Am Freitag, 11. Dezember 2009 schrieb Geert Janssens:
> > BTW if you write a svn commit message and quote a bugzilla bug number, I
> > recommend writing "bug #1234", i.e. with the hash sign in front of the
> > number. Our trac website is set up to turn those numbers (those with
> > hash) into hyperlinks into bugzilla, just as "r123" is turned into
> > hyperlinks to the respective commit log page in trac.
> 
> I copied the bug title directly from bugzilla and didn't pay attention to
>  the # sign, sorry.

No problem.

> I wanted to correct this with:
> $ svn propedit --revprop -r18488 "svn:log"
> But I am not allowed to do so:
> svn: Revprop change blocked by pre-revprop-change hook (exit code 1) with
> output:
> Sorry [gjanssens], you cannot change [svn:log]

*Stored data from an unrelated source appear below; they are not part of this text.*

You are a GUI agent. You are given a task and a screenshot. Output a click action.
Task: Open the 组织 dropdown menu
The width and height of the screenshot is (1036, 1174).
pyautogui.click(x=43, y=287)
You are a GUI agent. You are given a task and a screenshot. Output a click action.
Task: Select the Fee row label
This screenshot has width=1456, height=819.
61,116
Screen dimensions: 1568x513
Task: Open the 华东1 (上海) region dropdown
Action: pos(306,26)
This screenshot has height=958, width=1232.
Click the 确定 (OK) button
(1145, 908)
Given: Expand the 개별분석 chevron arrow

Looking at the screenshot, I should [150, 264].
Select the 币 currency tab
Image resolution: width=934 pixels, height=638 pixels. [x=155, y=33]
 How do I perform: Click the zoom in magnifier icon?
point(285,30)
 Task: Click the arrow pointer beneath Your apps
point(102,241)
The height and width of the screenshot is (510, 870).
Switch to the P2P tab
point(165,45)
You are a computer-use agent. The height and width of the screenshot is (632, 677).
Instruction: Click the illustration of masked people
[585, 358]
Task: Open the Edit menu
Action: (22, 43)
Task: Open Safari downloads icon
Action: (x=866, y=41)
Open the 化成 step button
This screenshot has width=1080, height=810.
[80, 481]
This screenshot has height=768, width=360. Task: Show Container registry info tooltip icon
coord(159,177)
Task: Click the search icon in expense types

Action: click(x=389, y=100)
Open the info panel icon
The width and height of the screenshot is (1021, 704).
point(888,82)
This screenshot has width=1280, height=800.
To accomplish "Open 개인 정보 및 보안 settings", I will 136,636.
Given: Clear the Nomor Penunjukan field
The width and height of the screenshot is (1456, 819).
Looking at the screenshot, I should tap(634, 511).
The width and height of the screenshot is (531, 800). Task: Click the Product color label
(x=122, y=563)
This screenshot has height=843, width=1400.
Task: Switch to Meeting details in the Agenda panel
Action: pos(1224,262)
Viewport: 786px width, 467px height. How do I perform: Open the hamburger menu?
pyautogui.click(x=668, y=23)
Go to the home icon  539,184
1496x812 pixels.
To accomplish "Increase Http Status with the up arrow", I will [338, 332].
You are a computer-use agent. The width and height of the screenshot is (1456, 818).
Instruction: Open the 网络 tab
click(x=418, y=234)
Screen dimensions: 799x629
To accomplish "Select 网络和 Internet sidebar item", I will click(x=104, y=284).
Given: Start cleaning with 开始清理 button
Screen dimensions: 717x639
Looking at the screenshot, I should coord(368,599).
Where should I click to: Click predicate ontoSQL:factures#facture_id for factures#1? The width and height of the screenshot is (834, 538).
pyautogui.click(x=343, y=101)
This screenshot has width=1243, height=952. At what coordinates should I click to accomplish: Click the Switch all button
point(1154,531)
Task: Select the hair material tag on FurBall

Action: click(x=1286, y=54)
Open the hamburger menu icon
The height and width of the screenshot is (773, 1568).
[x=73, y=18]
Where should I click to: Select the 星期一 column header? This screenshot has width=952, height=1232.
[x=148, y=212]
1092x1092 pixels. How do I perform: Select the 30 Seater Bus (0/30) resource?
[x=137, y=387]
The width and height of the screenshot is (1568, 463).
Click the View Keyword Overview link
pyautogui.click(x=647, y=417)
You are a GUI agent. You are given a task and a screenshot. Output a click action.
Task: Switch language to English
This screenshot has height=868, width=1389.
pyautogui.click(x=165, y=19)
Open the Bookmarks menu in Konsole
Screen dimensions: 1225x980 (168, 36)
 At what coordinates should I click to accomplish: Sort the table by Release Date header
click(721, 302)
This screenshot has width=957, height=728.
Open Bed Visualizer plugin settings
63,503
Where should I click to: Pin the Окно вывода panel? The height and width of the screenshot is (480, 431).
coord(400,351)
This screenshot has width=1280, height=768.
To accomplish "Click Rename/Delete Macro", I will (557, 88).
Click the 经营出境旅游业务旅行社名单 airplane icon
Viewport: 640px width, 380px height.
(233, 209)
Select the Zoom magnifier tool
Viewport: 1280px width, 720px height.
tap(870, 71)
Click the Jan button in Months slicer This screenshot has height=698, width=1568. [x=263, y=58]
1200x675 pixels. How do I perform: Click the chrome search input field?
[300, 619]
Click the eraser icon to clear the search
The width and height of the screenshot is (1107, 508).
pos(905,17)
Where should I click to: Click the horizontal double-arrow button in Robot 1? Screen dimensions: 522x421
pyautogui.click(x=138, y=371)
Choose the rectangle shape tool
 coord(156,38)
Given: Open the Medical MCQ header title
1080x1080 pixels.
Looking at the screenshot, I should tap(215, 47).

Yes, changing existing commit messages is not allowed. Even though this seems 
unconvenient, there are a whole bunch of good reasons why this is so. Really. 
Just to name a few:
- The commit messages itself are not version controlled, so if you 
accidentally remove an important one, it is really gone; 
- Trac doesn't parse the svn log messages of the whole repository each time 
but instead keeps its own cache; you would have to trigger Trac to refresh its 
cache of the changed revision
- Other version control systems like git consider the commit message as part 
of the actual commit, which means if you change the message, you change the 
whole commit, which blows up the whole idea of distributed versioning where I 
can rely on the fact that "my copy of the SVN trunk history" will stay the 
same except for newly added commits etc. etc.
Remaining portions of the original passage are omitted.